Limits of proper exercise of corporate power

[50] The parties’ submissions also ranged fairly widely about the principles relating to the maintenance of capital that used to apply to the exercise of a company’s powers under the doctrines known as the rule in Houldsworth v City of Glasgow Bank[15] and as the rule in Trevor v Whitworth.[16]

[51] It is unnecessary to discuss either case or “rule” in any detail.  Houldsworth decided that the contract now contained in s 140 of the CA, “impliedly restricted the use of the company’s property to the achievement of the company’s objects and those objects would not include the payment of damages to a member who had been induced by fraud to become a member.”[17]  Trevor v Whitworth decided that a company limited by shares lacks the power to purchase its own shares, which would create the appearance of a greater issued share capital than is represented by the company’s assets.[18] 

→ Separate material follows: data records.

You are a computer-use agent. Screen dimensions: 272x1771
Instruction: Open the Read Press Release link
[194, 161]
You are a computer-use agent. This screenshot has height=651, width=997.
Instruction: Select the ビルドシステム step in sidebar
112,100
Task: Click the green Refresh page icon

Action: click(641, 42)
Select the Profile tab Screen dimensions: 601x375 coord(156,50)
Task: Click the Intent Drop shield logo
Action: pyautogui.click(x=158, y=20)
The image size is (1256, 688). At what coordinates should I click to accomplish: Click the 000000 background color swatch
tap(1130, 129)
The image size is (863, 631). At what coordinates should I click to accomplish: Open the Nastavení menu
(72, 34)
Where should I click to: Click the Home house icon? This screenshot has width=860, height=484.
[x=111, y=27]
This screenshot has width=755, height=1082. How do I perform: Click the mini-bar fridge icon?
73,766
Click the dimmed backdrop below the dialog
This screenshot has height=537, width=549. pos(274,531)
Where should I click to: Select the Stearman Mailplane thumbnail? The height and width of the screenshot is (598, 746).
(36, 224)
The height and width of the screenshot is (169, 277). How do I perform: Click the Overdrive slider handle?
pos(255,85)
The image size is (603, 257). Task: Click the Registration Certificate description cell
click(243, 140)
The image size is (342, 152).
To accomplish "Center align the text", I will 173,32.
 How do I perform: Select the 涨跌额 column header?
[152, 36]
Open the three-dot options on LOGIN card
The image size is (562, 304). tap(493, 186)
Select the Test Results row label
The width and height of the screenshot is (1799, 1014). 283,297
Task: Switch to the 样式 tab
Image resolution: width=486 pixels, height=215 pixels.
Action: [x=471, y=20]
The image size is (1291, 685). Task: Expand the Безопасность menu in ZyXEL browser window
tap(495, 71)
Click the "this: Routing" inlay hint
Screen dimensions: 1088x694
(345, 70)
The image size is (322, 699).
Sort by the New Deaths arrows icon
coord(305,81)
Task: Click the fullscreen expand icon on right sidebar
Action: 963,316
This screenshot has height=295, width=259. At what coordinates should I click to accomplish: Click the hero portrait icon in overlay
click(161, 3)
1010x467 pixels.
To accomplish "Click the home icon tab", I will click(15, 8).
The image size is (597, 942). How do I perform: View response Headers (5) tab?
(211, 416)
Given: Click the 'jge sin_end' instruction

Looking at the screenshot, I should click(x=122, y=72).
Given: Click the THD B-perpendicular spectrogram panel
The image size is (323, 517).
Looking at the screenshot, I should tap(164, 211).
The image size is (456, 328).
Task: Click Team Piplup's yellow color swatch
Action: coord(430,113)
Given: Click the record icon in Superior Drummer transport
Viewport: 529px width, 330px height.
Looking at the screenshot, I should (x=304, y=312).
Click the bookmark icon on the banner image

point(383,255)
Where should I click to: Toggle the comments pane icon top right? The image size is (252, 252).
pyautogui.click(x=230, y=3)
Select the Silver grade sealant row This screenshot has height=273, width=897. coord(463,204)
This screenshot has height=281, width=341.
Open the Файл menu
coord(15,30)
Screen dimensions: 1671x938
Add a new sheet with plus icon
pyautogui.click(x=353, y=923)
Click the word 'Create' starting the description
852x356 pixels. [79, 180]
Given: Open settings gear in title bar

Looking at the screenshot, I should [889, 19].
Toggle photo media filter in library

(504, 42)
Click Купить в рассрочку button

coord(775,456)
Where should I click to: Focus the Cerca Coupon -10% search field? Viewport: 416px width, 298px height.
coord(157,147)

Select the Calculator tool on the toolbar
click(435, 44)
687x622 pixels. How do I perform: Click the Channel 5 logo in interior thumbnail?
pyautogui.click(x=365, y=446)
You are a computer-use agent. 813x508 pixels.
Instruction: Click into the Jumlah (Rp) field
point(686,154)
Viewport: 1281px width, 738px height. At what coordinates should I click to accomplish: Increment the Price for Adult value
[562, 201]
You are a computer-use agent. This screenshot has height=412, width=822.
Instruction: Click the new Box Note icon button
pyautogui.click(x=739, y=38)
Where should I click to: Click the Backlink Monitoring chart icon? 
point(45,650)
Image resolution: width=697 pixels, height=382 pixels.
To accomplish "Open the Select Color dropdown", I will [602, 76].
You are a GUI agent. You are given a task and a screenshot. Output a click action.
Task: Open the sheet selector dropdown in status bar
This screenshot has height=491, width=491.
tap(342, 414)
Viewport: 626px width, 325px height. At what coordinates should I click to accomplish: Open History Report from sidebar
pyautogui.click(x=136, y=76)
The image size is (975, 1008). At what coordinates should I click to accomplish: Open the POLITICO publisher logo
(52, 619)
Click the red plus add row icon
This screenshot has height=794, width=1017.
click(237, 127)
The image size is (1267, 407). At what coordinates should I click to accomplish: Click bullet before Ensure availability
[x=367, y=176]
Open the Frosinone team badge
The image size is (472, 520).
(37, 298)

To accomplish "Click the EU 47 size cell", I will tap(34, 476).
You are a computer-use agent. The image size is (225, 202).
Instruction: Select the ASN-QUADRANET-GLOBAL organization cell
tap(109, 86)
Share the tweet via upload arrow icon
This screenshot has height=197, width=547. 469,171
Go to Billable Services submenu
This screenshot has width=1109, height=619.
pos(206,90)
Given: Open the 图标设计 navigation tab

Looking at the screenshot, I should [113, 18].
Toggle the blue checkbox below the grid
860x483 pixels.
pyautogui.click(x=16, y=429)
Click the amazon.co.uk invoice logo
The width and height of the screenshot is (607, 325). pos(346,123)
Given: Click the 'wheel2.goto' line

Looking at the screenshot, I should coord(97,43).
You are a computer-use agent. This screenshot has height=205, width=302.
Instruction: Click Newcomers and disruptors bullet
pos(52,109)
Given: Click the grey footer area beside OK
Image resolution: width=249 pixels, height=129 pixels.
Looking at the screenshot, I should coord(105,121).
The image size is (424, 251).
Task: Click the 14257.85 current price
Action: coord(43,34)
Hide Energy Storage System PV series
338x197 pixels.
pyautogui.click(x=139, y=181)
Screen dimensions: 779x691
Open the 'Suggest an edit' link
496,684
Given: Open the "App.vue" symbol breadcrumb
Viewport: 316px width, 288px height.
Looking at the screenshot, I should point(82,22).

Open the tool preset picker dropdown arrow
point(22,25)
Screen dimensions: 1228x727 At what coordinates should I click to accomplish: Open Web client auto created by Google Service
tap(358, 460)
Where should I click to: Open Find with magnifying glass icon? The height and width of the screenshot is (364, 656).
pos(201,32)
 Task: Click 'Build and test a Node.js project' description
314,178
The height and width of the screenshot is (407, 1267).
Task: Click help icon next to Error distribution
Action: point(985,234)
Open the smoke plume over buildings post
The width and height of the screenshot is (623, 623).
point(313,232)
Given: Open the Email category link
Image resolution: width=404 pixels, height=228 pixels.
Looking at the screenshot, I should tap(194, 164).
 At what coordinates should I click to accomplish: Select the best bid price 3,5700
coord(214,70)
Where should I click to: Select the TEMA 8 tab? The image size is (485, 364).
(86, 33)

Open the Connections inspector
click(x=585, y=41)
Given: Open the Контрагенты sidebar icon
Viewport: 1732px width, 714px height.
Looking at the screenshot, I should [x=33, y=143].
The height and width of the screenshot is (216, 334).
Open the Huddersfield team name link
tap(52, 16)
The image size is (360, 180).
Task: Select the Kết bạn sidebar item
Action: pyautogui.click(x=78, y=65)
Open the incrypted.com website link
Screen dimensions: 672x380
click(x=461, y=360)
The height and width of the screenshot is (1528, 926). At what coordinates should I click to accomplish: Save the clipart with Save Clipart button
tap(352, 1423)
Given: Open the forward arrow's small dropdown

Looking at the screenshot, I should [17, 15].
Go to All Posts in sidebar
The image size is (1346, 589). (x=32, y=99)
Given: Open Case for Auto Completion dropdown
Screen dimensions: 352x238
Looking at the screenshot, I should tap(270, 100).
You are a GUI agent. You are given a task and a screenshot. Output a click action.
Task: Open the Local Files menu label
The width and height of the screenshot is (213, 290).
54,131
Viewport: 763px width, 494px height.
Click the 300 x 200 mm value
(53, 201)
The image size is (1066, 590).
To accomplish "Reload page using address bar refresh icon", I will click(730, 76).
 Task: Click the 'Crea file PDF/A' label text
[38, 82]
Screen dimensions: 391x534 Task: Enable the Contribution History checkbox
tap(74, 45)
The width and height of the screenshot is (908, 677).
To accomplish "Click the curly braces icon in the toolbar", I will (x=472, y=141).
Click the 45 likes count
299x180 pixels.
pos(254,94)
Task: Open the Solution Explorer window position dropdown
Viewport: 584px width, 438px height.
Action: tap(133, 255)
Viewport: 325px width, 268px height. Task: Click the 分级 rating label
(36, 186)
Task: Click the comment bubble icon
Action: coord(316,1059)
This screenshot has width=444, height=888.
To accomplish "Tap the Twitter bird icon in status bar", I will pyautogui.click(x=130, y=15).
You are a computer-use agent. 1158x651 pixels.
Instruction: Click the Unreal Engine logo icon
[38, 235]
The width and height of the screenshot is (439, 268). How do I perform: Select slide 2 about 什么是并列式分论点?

[52] It should not be overlooked that both “rules” were decisions about the limits of corporate power in the context of the legislation providing for the incorporation of companies at the times when the cases establishing the rules were decided.

[53] The principle and scope of the decision in Houldsworth has long been controversial.  As well, it has been affected by statutory change.  The High Court has had two occasions to consider its modern scope and basis in Webb Distributors (Aust) Pty Ltd v State of Victoria[19] and Sons of Gwalia Ltd v Margaretic.[20]

[54] The development of the principle that informed Trevor v Whitworth and the statutory provisions that applied when it was decided and that were introduced later is summarised in the following passage from Pilmer v The Duke Group Ltd (in liq):[21]

“The need to maintain capital led to the conclusion that a limited company could not lawfully acquire its own shares - again because creditors are ‘entitled to assume that no part of the capital which has been paid into the coffers of the company has been subsequently paid out, except in the legitimate course of its business’. It led to the statutory prohibition upon companies purchasing, dealing in, taking security over, or giving financial assistance in connection with the acquisition of, their own shares.”[22] (footnotes omitted)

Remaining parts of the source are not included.